The exercise calls for a faithful copy of all the data.

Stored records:
[Start of Attachment]
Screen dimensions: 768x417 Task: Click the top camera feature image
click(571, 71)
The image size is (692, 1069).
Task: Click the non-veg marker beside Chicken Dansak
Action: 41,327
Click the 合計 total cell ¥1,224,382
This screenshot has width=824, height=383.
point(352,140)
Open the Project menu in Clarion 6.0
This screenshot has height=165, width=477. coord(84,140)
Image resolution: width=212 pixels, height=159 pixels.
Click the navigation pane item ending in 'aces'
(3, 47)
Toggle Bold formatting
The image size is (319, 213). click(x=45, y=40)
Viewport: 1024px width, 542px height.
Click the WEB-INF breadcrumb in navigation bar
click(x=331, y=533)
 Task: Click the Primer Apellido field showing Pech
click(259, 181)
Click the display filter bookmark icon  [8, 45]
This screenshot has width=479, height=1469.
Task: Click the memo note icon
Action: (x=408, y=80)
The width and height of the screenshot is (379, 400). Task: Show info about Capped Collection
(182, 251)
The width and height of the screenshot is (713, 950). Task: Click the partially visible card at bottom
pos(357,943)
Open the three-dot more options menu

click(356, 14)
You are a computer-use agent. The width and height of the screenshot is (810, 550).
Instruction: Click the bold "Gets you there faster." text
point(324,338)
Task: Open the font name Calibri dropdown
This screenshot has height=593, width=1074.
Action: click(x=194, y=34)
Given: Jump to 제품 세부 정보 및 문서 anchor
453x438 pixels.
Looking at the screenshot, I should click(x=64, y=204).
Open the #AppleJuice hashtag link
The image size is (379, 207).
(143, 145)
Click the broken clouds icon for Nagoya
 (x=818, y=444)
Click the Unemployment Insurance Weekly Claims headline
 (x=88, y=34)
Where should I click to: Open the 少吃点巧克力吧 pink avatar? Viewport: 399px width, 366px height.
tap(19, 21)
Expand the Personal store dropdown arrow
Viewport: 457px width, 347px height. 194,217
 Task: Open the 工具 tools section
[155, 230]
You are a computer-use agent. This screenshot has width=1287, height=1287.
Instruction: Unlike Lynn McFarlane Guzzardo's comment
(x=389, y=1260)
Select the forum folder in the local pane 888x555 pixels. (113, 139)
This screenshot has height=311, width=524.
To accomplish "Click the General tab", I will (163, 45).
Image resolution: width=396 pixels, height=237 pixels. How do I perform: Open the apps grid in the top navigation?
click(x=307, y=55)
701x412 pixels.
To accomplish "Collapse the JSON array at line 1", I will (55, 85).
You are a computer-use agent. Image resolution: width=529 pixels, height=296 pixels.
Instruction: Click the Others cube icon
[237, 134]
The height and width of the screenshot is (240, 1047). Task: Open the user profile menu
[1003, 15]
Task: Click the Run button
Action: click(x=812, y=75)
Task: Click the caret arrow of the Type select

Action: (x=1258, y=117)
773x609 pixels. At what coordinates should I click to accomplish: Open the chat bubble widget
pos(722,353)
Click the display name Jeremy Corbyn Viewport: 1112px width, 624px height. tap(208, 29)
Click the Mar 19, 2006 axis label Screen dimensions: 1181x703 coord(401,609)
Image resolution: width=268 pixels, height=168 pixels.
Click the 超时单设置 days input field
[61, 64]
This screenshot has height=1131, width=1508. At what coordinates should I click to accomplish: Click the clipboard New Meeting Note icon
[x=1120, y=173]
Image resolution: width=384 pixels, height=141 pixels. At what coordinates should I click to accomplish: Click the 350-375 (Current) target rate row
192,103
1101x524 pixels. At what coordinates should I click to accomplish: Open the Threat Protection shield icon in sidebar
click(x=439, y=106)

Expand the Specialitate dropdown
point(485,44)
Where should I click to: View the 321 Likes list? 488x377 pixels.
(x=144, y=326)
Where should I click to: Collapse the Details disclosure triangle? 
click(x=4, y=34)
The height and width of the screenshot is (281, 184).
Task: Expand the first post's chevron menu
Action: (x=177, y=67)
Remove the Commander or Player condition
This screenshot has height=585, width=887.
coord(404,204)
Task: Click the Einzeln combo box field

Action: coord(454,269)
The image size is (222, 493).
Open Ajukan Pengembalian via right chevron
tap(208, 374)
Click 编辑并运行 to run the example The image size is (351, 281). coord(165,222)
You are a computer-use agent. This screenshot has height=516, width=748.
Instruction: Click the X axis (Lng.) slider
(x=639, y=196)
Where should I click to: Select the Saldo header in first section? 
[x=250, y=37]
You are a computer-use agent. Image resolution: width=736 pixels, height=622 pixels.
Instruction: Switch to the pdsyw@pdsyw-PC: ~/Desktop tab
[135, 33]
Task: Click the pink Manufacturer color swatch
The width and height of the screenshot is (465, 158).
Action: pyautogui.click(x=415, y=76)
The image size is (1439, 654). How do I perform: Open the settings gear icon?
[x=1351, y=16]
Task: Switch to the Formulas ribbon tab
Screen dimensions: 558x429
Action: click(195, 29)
[End of Attachment]
Response area:
Screen dimensions: 768x417 Task: Click the top camera feature image
click(571, 71)
The image size is (692, 1069).
Task: Click the non-veg marker beside Chicken Dansak
Action: 41,327
Click the 合計 total cell ¥1,224,382
This screenshot has width=824, height=383.
point(352,140)
Open the Project menu in Clarion 6.0
This screenshot has height=165, width=477. coord(84,140)
Image resolution: width=212 pixels, height=159 pixels.
Click the navigation pane item ending in 'aces'
(3, 47)
Toggle Bold formatting
The image size is (319, 213). click(x=45, y=40)
Viewport: 1024px width, 542px height.
Click the WEB-INF breadcrumb in navigation bar
click(x=331, y=533)
 Task: Click the Primer Apellido field showing Pech
click(259, 181)
Click the display filter bookmark icon  [8, 45]
This screenshot has width=479, height=1469.
Task: Click the memo note icon
Action: (x=408, y=80)
The width and height of the screenshot is (379, 400). Task: Show info about Capped Collection
(182, 251)
The width and height of the screenshot is (713, 950). Task: Click the partially visible card at bottom
pos(357,943)
Open the three-dot more options menu

click(356, 14)
You are a computer-use agent. The width and height of the screenshot is (810, 550).
Instruction: Click the bold "Gets you there faster." text
point(324,338)
Task: Open the font name Calibri dropdown
This screenshot has height=593, width=1074.
Action: click(x=194, y=34)
Given: Jump to 제품 세부 정보 및 문서 anchor
453x438 pixels.
Looking at the screenshot, I should click(x=64, y=204).
Open the #AppleJuice hashtag link
The image size is (379, 207).
(143, 145)
Click the broken clouds icon for Nagoya
 (x=818, y=444)
Click the Unemployment Insurance Weekly Claims headline
 (x=88, y=34)
Where should I click to: Open the 少吃点巧克力吧 pink avatar? Viewport: 399px width, 366px height.
tap(19, 21)
Expand the Personal store dropdown arrow
Viewport: 457px width, 347px height. 194,217
 Task: Open the 工具 tools section
[155, 230]
You are a computer-use agent. This screenshot has width=1287, height=1287.
Instruction: Unlike Lynn McFarlane Guzzardo's comment
(x=389, y=1260)
Select the forum folder in the local pane 888x555 pixels. (113, 139)
This screenshot has height=311, width=524.
To accomplish "Click the General tab", I will (163, 45).
Image resolution: width=396 pixels, height=237 pixels. How do I perform: Open the apps grid in the top navigation?
click(x=307, y=55)
701x412 pixels.
To accomplish "Collapse the JSON array at line 1", I will (55, 85).
You are a computer-use agent. Image resolution: width=529 pixels, height=296 pixels.
Instruction: Click the Others cube icon
[237, 134]
The height and width of the screenshot is (240, 1047). Task: Open the user profile menu
[1003, 15]
Task: Click the Run button
Action: click(x=812, y=75)
Task: Click the caret arrow of the Type select

Action: (x=1258, y=117)
773x609 pixels. At what coordinates should I click to accomplish: Open the chat bubble widget
pos(722,353)
Click the display name Jeremy Corbyn Viewport: 1112px width, 624px height. tap(208, 29)
Click the Mar 19, 2006 axis label Screen dimensions: 1181x703 coord(401,609)
Image resolution: width=268 pixels, height=168 pixels.
Click the 超时单设置 days input field
[61, 64]
This screenshot has height=1131, width=1508. At what coordinates should I click to accomplish: Click the clipboard New Meeting Note icon
[x=1120, y=173]
Image resolution: width=384 pixels, height=141 pixels. At what coordinates should I click to accomplish: Click the 350-375 (Current) target rate row
192,103
1101x524 pixels. At what coordinates should I click to accomplish: Open the Threat Protection shield icon in sidebar
click(x=439, y=106)

Expand the Specialitate dropdown
point(485,44)
Where should I click to: View the 321 Likes list? 488x377 pixels.
(x=144, y=326)
Where should I click to: Collapse the Details disclosure triangle? 
click(x=4, y=34)
The height and width of the screenshot is (281, 184).
Task: Expand the first post's chevron menu
Action: (x=177, y=67)
Remove the Commander or Player condition
This screenshot has height=585, width=887.
coord(404,204)
Task: Click the Einzeln combo box field

Action: coord(454,269)
The image size is (222, 493).
Open Ajukan Pengembalian via right chevron
tap(208, 374)
Click 编辑并运行 to run the example The image size is (351, 281). coord(165,222)
You are a computer-use agent. This screenshot has height=516, width=748.
Instruction: Click the X axis (Lng.) slider
(x=639, y=196)
Where should I click to: Select the Saldo header in first section? 
[x=250, y=37]
You are a computer-use agent. Image resolution: width=736 pixels, height=622 pixels.
Instruction: Switch to the pdsyw@pdsyw-PC: ~/Desktop tab
[135, 33]
Task: Click the pink Manufacturer color swatch
The width and height of the screenshot is (465, 158).
Action: pyautogui.click(x=415, y=76)
The image size is (1439, 654). How do I perform: Open the settings gear icon?
[x=1351, y=16]
Task: Switch to the Formulas ribbon tab
Screen dimensions: 558x429
Action: click(195, 29)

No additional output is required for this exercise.